Guillermo y el francés

Acceda a todos os contidos da última edición do suplemento 'Táboa Redonda'

LA VIDA a veces nos pone obstáculos insalvables. El domingo pasado, por ejemplo, yo tenía que estudiar francés y una botella de albariño se interpuso en mi camino.

No sé si luché mucho, pero de lo que no cabe duda es de que perdí. Pasé primero una fase de K. O. técnico de la que logré salir al cabo de un par de horas, no sin esfuerzo, para sentarme delante de mis apuntes. A la vez, trataba de escuchar Radio France Internationale: cuando hablan, los franceses parecen permanentemente escandalizados. Y es verdad que dicen «Oh, la lá». A veces incluso «Oh, la la lá». Me pregunto si son conscientes del efecto que eso tiene entre nosotros los extranjeros.

Pero el imperativo, el imperfecto, el condicional y el subjuntivo, con sus dobles eses, sus íes y sus acentos aleatoriamente colocados, se entrecruzaban en el papel, riéndose de mí a carcajadas. Y mientras escribía «sache, saches, sache…» —nada que ver con la tierra—, me acordaba de Guillermo Brown, El Proscrito, quejándose amargamente de tener que estudiar los verbos en francés y preguntándose, profundamente indignado, cómo podía alguien ser tan degenerado como para hablar así.

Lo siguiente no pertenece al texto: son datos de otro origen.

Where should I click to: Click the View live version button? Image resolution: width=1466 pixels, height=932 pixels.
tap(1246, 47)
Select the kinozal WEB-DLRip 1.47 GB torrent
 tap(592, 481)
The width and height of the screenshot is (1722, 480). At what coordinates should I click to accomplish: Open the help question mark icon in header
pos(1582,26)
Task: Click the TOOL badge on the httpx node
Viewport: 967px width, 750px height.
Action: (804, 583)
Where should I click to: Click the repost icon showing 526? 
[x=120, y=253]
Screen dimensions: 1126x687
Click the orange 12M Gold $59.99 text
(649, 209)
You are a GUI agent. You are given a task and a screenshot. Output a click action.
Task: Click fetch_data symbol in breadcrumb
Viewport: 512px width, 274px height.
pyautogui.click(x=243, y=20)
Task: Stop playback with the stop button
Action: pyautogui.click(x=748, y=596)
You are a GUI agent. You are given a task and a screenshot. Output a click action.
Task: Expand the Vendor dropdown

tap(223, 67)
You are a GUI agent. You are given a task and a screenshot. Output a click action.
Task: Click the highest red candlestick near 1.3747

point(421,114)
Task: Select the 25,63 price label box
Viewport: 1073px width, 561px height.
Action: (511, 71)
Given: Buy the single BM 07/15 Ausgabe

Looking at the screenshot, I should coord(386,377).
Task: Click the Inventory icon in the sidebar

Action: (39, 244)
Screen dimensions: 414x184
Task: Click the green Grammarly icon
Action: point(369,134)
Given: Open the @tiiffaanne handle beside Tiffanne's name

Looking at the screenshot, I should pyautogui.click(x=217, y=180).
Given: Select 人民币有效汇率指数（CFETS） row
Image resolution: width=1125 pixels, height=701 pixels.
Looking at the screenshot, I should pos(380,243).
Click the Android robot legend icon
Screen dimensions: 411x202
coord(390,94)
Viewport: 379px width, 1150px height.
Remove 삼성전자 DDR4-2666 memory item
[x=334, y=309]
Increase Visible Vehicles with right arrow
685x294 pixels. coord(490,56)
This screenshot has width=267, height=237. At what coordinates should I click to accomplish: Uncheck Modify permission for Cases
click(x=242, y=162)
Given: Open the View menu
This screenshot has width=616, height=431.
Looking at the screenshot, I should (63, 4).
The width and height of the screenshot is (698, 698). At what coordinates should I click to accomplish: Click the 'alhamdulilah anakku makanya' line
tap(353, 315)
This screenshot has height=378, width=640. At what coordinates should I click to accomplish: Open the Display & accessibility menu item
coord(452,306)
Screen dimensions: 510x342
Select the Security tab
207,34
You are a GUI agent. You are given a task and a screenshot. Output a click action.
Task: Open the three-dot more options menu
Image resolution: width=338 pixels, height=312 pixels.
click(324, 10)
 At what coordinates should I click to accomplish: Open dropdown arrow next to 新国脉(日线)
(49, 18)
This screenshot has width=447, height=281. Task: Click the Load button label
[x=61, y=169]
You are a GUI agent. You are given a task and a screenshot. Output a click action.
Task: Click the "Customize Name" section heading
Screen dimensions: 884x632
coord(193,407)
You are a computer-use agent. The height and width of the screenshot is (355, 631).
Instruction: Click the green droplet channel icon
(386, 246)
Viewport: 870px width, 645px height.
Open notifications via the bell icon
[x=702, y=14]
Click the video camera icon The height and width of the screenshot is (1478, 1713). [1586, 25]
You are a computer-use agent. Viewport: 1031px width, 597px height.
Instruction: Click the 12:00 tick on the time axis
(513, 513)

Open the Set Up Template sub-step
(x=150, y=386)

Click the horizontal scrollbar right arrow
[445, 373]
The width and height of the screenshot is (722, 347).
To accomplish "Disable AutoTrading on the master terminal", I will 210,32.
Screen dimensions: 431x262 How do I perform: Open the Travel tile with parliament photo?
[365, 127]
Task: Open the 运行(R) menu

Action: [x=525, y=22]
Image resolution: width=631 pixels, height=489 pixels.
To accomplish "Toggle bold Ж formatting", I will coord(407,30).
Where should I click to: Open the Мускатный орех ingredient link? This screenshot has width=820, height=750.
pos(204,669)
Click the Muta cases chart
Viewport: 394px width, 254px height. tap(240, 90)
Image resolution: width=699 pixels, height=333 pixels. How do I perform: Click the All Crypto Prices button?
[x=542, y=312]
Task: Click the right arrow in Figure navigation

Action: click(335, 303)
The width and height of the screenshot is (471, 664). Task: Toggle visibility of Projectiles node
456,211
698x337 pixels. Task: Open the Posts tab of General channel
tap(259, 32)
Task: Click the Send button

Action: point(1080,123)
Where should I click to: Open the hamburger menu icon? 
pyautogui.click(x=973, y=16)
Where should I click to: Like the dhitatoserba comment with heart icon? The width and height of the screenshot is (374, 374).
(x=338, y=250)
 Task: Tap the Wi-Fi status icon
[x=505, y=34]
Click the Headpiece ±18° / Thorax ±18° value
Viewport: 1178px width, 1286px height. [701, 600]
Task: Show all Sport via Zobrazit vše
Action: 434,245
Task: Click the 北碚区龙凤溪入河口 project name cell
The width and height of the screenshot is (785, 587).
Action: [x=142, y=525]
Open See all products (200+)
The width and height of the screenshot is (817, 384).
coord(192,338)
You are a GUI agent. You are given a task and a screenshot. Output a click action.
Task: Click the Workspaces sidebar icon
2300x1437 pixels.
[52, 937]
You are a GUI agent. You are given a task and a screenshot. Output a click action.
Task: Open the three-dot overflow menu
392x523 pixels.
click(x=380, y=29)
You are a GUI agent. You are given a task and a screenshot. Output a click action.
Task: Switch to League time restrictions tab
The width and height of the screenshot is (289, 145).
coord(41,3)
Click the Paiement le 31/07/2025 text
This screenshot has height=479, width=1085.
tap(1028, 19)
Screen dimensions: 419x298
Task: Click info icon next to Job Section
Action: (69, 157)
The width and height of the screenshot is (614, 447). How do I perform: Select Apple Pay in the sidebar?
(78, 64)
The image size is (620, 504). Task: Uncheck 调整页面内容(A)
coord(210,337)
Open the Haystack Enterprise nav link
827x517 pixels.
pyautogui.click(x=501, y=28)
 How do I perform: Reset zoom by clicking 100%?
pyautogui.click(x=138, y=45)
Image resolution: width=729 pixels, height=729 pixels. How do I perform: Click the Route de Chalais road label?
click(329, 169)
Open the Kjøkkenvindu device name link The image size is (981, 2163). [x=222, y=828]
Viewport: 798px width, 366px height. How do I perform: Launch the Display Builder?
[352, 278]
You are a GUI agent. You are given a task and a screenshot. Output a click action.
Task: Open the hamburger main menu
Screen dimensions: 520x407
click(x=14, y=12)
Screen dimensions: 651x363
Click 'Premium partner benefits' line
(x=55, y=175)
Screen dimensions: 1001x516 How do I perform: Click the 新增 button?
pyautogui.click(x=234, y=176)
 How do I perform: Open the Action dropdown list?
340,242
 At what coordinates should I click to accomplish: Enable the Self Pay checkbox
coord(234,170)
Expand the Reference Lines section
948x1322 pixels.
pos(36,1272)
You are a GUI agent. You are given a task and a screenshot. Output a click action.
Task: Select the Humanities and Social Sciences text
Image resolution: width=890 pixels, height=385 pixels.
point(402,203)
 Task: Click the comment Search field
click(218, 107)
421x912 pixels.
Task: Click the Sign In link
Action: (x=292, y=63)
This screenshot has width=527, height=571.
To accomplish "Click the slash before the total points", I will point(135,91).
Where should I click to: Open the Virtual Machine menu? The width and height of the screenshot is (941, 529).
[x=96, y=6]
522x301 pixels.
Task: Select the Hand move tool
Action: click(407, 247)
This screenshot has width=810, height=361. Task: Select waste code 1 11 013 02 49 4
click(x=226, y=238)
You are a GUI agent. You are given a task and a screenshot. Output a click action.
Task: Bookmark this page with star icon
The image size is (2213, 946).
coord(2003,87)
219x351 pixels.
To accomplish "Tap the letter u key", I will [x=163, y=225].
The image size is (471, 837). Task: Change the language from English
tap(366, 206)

En su momento me leí todo Guillermo. Admito que eran algo repetitivos, pero me encantaban. Sin embargo, ahora que se los ofrezco a mi hija parecen pertenecer a mundos inconexos. Y no lo entiendo: ¿estaba yo mucho más cerca de un niño inglés de principios del siglo pasado que ella? Parece que sí, aunque para mí lo que contaba Richmal Crompton ya tuviese poco que ver con mi infancia real. Pero tal vez yo, pese a todo, hablaba todavía ese idioma. Estaba urbanizado, sin duda, pero apenas tecnologizado; y, aunque en mi casa nunca pasamos apuros, tampoco eran mis posibilidades materiales las de mis hijos. Todavía tenía sentido buscarse la vida para lograr caramelos o una fanta compartida, o colarse en un terreno para hacer una cabaña. Y, en cambio, puede que ahora no tenga ninguno, que Paula no sepa de qué hablan, ni además le interese averiguarlo.

En esto siempre ha sido fácil dramatizar y caer en el lamento apocalíptico. También yo reconozco que me disgusta que el campo de juegos se limite a una pantalla. Y no puedo evitar preguntarme si por este camino que recorremos nuestros niños no se estarán perdiendo algo. Pero, ¿no pensaba, cuando oía a mis padres compararnos con ellos, que no era cierto que las cosas hubiesen empeorado?, ¿que no era verdad que jugásemos peor? Decían que ya no teníamos imaginación, pero yo no veía ninguna ventaja en jugar a las muñecas con mazorcas de maíz, como mi madre. Y estoy seguro de que mis hijos no se la ven a jugar a indios y vaqueros en lugar de cazar pokémons.